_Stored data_
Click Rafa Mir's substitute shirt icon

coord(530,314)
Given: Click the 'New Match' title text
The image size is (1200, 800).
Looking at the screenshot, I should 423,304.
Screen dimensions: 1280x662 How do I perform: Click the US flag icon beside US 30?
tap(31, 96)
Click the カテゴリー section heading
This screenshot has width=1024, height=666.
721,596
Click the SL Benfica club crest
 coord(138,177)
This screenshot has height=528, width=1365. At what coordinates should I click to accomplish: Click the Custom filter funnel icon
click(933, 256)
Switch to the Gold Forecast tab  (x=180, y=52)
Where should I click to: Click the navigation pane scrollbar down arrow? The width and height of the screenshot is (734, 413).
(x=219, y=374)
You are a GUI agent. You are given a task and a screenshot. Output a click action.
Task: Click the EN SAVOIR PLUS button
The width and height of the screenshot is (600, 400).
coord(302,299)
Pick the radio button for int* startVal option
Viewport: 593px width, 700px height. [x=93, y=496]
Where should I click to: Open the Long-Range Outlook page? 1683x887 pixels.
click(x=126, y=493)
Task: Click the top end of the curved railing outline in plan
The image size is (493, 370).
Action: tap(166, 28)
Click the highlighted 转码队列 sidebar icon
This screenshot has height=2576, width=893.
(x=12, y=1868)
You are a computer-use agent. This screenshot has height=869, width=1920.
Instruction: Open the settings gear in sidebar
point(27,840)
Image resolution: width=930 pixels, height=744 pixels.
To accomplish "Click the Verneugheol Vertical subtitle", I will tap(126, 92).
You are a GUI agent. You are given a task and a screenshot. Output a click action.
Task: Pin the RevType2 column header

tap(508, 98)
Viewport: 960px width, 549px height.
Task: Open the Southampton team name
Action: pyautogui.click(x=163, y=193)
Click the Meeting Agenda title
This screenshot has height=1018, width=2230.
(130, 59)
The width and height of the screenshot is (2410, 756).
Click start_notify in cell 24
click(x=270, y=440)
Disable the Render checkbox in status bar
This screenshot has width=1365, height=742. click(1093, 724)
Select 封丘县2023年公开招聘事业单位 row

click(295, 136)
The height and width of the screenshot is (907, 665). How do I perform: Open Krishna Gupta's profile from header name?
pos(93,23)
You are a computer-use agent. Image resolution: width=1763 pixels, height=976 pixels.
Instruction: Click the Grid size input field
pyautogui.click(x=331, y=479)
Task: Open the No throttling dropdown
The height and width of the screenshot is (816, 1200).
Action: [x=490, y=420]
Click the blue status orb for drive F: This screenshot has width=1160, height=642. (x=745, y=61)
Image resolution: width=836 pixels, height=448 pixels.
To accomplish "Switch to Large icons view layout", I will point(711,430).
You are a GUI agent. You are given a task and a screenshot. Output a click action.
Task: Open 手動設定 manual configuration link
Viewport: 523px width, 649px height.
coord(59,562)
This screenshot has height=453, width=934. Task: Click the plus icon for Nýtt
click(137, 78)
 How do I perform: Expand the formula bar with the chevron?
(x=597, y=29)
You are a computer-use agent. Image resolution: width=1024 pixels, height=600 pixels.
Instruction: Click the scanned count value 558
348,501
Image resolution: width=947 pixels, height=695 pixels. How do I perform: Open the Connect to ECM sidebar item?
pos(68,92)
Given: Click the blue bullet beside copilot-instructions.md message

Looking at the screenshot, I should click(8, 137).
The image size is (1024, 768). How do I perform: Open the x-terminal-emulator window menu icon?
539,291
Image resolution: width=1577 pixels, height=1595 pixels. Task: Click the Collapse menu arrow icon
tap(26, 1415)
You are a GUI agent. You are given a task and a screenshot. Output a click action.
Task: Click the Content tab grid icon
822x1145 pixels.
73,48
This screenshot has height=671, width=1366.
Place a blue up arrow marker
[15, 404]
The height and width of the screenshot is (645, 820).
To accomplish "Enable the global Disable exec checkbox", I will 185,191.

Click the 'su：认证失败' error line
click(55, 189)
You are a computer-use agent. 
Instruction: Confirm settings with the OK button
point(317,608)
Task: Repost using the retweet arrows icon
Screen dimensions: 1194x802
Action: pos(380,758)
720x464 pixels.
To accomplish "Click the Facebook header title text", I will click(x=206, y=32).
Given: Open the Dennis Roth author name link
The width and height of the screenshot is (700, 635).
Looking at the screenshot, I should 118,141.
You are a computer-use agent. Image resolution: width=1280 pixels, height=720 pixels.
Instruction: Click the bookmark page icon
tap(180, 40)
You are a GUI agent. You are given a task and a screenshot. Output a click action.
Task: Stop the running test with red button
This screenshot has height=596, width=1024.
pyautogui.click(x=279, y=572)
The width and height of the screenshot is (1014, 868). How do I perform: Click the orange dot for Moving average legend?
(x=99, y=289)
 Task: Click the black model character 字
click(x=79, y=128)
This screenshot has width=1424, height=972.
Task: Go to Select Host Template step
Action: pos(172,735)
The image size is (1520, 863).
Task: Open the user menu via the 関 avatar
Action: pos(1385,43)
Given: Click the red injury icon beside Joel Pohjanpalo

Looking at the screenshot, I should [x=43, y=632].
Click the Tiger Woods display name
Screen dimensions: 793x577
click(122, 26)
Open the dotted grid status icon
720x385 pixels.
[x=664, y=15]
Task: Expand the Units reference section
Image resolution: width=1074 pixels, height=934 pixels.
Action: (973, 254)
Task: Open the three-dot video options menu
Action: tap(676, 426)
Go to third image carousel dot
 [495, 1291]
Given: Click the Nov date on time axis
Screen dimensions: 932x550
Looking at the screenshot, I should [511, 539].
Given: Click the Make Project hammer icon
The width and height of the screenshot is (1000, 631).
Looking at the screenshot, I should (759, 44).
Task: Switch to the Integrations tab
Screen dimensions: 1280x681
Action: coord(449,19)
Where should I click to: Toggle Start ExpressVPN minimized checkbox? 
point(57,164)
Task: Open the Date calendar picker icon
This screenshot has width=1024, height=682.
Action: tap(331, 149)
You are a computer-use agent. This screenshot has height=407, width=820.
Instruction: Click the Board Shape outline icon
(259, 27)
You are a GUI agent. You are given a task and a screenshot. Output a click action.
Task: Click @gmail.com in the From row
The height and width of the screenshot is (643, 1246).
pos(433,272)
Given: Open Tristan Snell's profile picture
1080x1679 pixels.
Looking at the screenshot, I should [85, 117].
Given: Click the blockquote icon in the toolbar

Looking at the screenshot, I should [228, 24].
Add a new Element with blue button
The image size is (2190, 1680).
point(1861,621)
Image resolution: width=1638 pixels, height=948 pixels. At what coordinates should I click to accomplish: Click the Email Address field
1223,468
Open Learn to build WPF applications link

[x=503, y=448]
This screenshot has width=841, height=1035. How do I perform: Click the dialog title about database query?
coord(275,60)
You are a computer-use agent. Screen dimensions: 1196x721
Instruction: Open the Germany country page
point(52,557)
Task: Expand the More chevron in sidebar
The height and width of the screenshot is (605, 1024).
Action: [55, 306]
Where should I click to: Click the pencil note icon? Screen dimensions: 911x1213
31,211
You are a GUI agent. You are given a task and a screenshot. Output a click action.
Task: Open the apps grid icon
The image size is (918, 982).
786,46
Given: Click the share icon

_Your goal_
All the data above should be set down a second time, exactly.

_Output_
Click Rafa Mir's substitute shirt icon

coord(530,314)
Given: Click the 'New Match' title text
The image size is (1200, 800).
Looking at the screenshot, I should 423,304.
Screen dimensions: 1280x662 How do I perform: Click the US flag icon beside US 30?
tap(31, 96)
Click the カテゴリー section heading
This screenshot has width=1024, height=666.
721,596
Click the SL Benfica club crest
 coord(138,177)
This screenshot has height=528, width=1365. At what coordinates should I click to accomplish: Click the Custom filter funnel icon
click(933, 256)
Switch to the Gold Forecast tab  (x=180, y=52)
Where should I click to: Click the navigation pane scrollbar down arrow? The width and height of the screenshot is (734, 413).
(x=219, y=374)
You are a GUI agent. You are given a task and a screenshot. Output a click action.
Task: Click the EN SAVOIR PLUS button
The width and height of the screenshot is (600, 400).
coord(302,299)
Pick the radio button for int* startVal option
Viewport: 593px width, 700px height. [x=93, y=496]
Where should I click to: Open the Long-Range Outlook page? 1683x887 pixels.
click(x=126, y=493)
Task: Click the top end of the curved railing outline in plan
The image size is (493, 370).
Action: tap(166, 28)
Click the highlighted 转码队列 sidebar icon
This screenshot has height=2576, width=893.
(x=12, y=1868)
You are a computer-use agent. This screenshot has height=869, width=1920.
Instruction: Open the settings gear in sidebar
point(27,840)
Image resolution: width=930 pixels, height=744 pixels.
To accomplish "Click the Verneugheol Vertical subtitle", I will tap(126, 92).
You are a GUI agent. You are given a task and a screenshot. Output a click action.
Task: Pin the RevType2 column header

tap(508, 98)
Viewport: 960px width, 549px height.
Task: Open the Southampton team name
Action: pyautogui.click(x=163, y=193)
Click the Meeting Agenda title
This screenshot has height=1018, width=2230.
(130, 59)
The width and height of the screenshot is (2410, 756).
Click start_notify in cell 24
click(x=270, y=440)
Disable the Render checkbox in status bar
This screenshot has width=1365, height=742. click(1093, 724)
Select 封丘县2023年公开招聘事业单位 row

click(295, 136)
The height and width of the screenshot is (907, 665). How do I perform: Open Krishna Gupta's profile from header name?
pos(93,23)
You are a computer-use agent. Image resolution: width=1763 pixels, height=976 pixels.
Instruction: Click the Grid size input field
pyautogui.click(x=331, y=479)
Task: Open the No throttling dropdown
The height and width of the screenshot is (816, 1200).
Action: [x=490, y=420]
Click the blue status orb for drive F: This screenshot has width=1160, height=642. (x=745, y=61)
Image resolution: width=836 pixels, height=448 pixels.
To accomplish "Switch to Large icons view layout", I will point(711,430).
You are a GUI agent. You are given a task and a screenshot. Output a click action.
Task: Open 手動設定 manual configuration link
Viewport: 523px width, 649px height.
coord(59,562)
This screenshot has height=453, width=934. Task: Click the plus icon for Nýtt
click(137, 78)
 How do I perform: Expand the formula bar with the chevron?
(x=597, y=29)
You are a computer-use agent. Image resolution: width=1024 pixels, height=600 pixels.
Instruction: Click the scanned count value 558
348,501
Image resolution: width=947 pixels, height=695 pixels. How do I perform: Open the Connect to ECM sidebar item?
pos(68,92)
Given: Click the blue bullet beside copilot-instructions.md message

Looking at the screenshot, I should click(8, 137).
The image size is (1024, 768). How do I perform: Open the x-terminal-emulator window menu icon?
539,291
Image resolution: width=1577 pixels, height=1595 pixels. Task: Click the Collapse menu arrow icon
tap(26, 1415)
You are a GUI agent. You are given a task and a screenshot. Output a click action.
Task: Click the Content tab grid icon
822x1145 pixels.
73,48
This screenshot has height=671, width=1366.
Place a blue up arrow marker
[15, 404]
The height and width of the screenshot is (645, 820).
To accomplish "Enable the global Disable exec checkbox", I will 185,191.

Click the 'su：认证失败' error line
click(55, 189)
You are a computer-use agent. 
Instruction: Confirm settings with the OK button
point(317,608)
Task: Repost using the retweet arrows icon
Screen dimensions: 1194x802
Action: pos(380,758)
720x464 pixels.
To accomplish "Click the Facebook header title text", I will click(x=206, y=32).
Given: Open the Dennis Roth author name link
The width and height of the screenshot is (700, 635).
Looking at the screenshot, I should 118,141.
You are a computer-use agent. Image resolution: width=1280 pixels, height=720 pixels.
Instruction: Click the bookmark page icon
tap(180, 40)
You are a GUI agent. You are given a task and a screenshot. Output a click action.
Task: Stop the running test with red button
This screenshot has height=596, width=1024.
pyautogui.click(x=279, y=572)
The width and height of the screenshot is (1014, 868). How do I perform: Click the orange dot for Moving average legend?
(x=99, y=289)
 Task: Click the black model character 字
click(x=79, y=128)
This screenshot has width=1424, height=972.
Task: Go to Select Host Template step
Action: pos(172,735)
The image size is (1520, 863).
Task: Open the user menu via the 関 avatar
Action: pos(1385,43)
Given: Click the red injury icon beside Joel Pohjanpalo

Looking at the screenshot, I should [x=43, y=632].
Click the Tiger Woods display name
Screen dimensions: 793x577
click(122, 26)
Open the dotted grid status icon
720x385 pixels.
[x=664, y=15]
Task: Expand the Units reference section
Image resolution: width=1074 pixels, height=934 pixels.
Action: (973, 254)
Task: Open the three-dot video options menu
Action: tap(676, 426)
Go to third image carousel dot
 [495, 1291]
Given: Click the Nov date on time axis
Screen dimensions: 932x550
Looking at the screenshot, I should [511, 539].
Given: Click the Make Project hammer icon
The width and height of the screenshot is (1000, 631).
Looking at the screenshot, I should (759, 44).
Task: Switch to the Integrations tab
Screen dimensions: 1280x681
Action: coord(449,19)
Where should I click to: Toggle Start ExpressVPN minimized checkbox? 
point(57,164)
Task: Open the Date calendar picker icon
This screenshot has width=1024, height=682.
Action: tap(331, 149)
You are a computer-use agent. This screenshot has height=407, width=820.
Instruction: Click the Board Shape outline icon
(259, 27)
You are a GUI agent. You are given a task and a screenshot. Output a click action.
Task: Click @gmail.com in the From row
The height and width of the screenshot is (643, 1246).
pos(433,272)
Given: Open Tristan Snell's profile picture
1080x1679 pixels.
Looking at the screenshot, I should [85, 117].
Given: Click the blockquote icon in the toolbar

Looking at the screenshot, I should [228, 24].
Add a new Element with blue button
The image size is (2190, 1680).
point(1861,621)
Image resolution: width=1638 pixels, height=948 pixels. At what coordinates should I click to accomplish: Click the Email Address field
1223,468
Open Learn to build WPF applications link

[x=503, y=448]
This screenshot has width=841, height=1035. How do I perform: Click the dialog title about database query?
coord(275,60)
You are a computer-use agent. Screen dimensions: 1196x721
Instruction: Open the Germany country page
point(52,557)
Task: Expand the More chevron in sidebar
The height and width of the screenshot is (605, 1024).
Action: [55, 306]
Where should I click to: Click the pencil note icon? Screen dimensions: 911x1213
31,211
You are a GUI agent. You are given a task and a screenshot. Output a click action.
Task: Open the apps grid icon
The image size is (918, 982).
786,46
Given: Click the share icon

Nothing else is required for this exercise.